Entries shown section start

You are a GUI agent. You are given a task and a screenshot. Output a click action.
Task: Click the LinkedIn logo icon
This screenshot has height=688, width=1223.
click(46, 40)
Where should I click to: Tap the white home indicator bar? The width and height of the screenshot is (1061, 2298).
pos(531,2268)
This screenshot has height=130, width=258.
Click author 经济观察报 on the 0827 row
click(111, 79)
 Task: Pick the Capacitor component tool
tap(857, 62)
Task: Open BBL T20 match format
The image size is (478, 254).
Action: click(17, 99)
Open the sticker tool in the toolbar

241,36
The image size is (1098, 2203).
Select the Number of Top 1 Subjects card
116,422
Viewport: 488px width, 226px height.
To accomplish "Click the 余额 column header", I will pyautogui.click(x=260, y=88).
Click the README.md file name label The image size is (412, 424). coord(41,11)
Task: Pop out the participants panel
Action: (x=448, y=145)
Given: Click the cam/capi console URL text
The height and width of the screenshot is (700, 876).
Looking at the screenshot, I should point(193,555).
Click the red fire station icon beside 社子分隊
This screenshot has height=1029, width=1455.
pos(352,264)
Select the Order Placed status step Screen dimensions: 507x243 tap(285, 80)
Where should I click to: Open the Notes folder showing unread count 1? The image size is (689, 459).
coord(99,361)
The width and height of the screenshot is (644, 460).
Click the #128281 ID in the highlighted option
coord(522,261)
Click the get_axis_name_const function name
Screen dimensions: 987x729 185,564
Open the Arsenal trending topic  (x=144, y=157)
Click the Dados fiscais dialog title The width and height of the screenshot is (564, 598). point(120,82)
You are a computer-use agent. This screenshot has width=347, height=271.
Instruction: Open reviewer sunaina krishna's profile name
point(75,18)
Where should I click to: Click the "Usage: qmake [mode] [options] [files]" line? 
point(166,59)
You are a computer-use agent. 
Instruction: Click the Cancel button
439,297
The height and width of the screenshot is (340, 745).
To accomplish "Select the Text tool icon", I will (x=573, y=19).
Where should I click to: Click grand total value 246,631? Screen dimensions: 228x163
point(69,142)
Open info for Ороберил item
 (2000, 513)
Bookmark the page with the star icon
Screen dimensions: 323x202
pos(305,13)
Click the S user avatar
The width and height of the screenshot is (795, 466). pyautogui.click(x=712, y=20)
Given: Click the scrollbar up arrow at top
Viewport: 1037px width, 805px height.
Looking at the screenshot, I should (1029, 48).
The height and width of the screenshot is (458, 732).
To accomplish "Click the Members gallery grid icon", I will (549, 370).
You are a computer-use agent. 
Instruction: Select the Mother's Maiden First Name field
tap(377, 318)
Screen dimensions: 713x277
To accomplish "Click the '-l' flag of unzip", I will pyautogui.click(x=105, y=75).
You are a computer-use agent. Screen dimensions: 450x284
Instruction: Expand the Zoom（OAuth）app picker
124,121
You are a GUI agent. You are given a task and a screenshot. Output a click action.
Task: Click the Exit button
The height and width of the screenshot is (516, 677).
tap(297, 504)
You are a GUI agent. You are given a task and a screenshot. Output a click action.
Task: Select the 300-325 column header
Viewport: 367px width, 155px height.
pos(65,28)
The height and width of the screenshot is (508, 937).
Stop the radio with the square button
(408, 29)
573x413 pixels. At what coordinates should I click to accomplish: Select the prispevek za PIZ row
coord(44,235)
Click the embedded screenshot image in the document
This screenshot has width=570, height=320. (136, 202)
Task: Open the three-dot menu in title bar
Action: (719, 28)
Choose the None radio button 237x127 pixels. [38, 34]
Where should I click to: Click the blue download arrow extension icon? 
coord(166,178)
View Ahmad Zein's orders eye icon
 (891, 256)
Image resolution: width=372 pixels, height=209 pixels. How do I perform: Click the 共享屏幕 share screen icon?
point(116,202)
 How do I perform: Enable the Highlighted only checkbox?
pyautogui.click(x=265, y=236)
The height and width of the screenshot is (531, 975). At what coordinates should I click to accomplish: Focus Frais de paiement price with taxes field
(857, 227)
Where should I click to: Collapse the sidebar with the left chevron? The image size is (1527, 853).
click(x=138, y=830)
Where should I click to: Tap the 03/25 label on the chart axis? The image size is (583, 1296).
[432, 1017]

Entries shown section end

▶ **What is required**
The lines to retype run from the start of the entries through the line containing "Task: Open BBL T20 match format"; reproduce them exactly and add nothing.

▶ **Output of the exercise**
You are a GUI agent. You are given a task and a screenshot. Output a click action.
Task: Click the LinkedIn logo icon
This screenshot has height=688, width=1223.
click(46, 40)
Where should I click to: Tap the white home indicator bar? The width and height of the screenshot is (1061, 2298).
pos(531,2268)
This screenshot has height=130, width=258.
Click author 经济观察报 on the 0827 row
click(111, 79)
 Task: Pick the Capacitor component tool
tap(857, 62)
Task: Open BBL T20 match format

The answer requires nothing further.